#### Selected passage
# shelter belt tree planting, weed barrier fabric



## IHCman (Aug 27, 2011)

Has anyone used biodegradable weed barrier fabric when planting new trees for a shelterbelt? Any brands or suggestions? where to buy?

I've used the regular tree fabric that doesn't degrade. I've been happy with the weed suppression, moisture saving, and overall better survival rate of new trees. What I'm not happy with is you either have to remove it or at least cut slits in it to allow the trees room to grow or otherwise it will girdle the tree and kill it. I've been trying to remove some that has been on trees for 4 years and what a pain. First cut slits next to all the trees lengthwise to help keep it tearing in half in a straight line. Then hooked on with an atv and started pulling. To much grass and roots on the edges, eventually it either tears and you start over or it gets so heavy you can't pull it anymore. Would love to find a biodegradable fabric that would last a couple of years and then breakdown.

#### Written request
In the forum post on weed barrier fabric, turn the paragraph that begins "I've used the regular tree fabric" into a short list that keeps its main facts.

(Entries for locating words and elements)
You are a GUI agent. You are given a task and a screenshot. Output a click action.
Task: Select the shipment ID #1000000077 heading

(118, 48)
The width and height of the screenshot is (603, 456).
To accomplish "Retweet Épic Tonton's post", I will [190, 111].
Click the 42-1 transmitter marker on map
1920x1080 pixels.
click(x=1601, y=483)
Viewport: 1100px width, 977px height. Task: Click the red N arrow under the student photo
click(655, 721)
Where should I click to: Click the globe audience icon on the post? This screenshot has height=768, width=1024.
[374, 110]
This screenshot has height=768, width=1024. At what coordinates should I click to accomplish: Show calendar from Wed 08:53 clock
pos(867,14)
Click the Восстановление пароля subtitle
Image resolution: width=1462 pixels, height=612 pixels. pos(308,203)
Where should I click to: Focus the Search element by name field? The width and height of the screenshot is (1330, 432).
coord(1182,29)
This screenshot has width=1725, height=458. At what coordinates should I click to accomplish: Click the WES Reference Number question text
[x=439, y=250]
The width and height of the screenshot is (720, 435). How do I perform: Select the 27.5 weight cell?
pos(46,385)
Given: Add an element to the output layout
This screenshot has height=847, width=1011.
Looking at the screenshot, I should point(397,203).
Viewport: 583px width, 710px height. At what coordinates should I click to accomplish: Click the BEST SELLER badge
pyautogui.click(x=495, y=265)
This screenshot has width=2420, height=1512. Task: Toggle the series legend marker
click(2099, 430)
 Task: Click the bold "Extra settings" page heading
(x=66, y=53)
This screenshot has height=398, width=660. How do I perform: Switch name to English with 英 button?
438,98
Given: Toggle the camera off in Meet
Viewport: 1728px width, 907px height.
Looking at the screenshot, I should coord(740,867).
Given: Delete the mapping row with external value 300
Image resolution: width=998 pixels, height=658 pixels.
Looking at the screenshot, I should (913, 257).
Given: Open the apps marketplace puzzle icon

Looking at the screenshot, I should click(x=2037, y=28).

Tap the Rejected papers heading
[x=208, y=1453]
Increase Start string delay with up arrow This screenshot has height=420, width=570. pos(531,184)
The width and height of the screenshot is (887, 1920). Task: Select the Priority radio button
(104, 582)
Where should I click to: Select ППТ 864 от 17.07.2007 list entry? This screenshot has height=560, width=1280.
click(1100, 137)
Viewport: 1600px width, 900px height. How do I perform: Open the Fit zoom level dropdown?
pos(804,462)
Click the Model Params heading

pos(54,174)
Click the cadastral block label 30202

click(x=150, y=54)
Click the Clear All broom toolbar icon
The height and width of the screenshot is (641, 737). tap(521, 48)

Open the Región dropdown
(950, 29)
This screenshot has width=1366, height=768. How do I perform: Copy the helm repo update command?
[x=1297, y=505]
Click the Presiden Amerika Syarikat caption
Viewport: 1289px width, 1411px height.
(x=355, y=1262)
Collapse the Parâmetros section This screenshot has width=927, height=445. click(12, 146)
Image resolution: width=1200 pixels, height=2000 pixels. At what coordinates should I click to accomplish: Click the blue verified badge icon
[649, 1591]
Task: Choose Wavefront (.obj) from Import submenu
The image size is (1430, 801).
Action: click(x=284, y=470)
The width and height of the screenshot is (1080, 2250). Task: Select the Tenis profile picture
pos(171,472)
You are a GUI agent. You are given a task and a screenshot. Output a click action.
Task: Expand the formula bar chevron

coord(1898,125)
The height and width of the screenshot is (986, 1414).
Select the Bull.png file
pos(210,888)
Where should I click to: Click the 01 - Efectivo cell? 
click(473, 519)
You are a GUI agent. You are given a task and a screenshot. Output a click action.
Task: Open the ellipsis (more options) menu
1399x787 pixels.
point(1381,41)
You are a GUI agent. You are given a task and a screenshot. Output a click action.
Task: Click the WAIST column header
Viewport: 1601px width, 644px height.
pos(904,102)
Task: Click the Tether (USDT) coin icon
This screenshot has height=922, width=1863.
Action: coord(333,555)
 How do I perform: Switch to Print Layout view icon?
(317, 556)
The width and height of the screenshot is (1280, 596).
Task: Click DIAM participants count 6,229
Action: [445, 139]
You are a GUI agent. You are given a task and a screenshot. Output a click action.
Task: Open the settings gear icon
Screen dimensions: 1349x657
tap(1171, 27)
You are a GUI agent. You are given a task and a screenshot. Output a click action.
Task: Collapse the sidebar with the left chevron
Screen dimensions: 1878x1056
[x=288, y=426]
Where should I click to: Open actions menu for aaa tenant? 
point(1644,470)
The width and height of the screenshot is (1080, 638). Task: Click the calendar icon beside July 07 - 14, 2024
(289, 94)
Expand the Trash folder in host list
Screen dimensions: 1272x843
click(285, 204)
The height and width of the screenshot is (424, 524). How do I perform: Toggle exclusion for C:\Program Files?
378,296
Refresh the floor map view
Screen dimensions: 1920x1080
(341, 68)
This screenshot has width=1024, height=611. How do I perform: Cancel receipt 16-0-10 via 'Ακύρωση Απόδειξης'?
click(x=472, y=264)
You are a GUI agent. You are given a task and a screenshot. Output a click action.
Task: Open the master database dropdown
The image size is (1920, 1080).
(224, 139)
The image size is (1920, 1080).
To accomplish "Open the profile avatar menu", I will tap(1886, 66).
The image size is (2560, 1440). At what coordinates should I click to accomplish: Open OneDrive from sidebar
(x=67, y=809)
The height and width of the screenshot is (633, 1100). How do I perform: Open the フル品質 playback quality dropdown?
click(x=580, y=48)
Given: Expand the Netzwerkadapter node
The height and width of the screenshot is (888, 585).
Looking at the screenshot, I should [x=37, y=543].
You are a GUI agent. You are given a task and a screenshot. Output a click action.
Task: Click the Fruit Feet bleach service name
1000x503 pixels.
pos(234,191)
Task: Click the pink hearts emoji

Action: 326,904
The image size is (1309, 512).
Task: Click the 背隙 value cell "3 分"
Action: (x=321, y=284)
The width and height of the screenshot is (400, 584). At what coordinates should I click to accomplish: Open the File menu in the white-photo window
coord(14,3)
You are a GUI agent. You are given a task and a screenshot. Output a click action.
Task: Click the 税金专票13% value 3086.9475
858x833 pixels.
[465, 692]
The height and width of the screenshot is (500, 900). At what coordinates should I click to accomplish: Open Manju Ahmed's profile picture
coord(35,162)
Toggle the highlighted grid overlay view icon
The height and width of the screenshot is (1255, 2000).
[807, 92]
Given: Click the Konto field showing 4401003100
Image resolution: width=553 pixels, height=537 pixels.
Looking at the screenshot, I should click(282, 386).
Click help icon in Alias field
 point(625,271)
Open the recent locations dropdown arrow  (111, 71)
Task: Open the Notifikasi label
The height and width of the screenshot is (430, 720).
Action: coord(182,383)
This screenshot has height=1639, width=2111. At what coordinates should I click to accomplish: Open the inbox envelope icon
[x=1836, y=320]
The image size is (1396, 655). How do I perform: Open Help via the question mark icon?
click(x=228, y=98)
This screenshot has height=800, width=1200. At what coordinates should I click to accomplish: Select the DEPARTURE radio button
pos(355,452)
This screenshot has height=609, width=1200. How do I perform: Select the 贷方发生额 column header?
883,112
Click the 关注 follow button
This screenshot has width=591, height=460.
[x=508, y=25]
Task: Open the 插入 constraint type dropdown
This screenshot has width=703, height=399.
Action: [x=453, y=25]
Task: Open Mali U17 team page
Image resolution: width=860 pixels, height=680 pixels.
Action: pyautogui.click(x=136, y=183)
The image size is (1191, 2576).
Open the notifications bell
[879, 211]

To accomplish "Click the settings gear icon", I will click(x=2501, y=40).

#### Result of the task
- Regular tree fabric that doesn't degrade has given good weed suppression, moisture saving, and a better survival rate for new trees.
- The drawback is that it must be removed or slit to give trees room to grow. Otherwise it girdles and kills them.
- Removing fabric that has been on trees for 4 years is a pain. First, slits are cut lengthwise next to every tree so it tears in a straight line. Then it is pulled with an ATV.
- Grass and roots along the edges make it tear, forcing a restart, or get too heavy to pull.
- The goal is a biodegradable fabric that lasts a couple of years and then breaks down.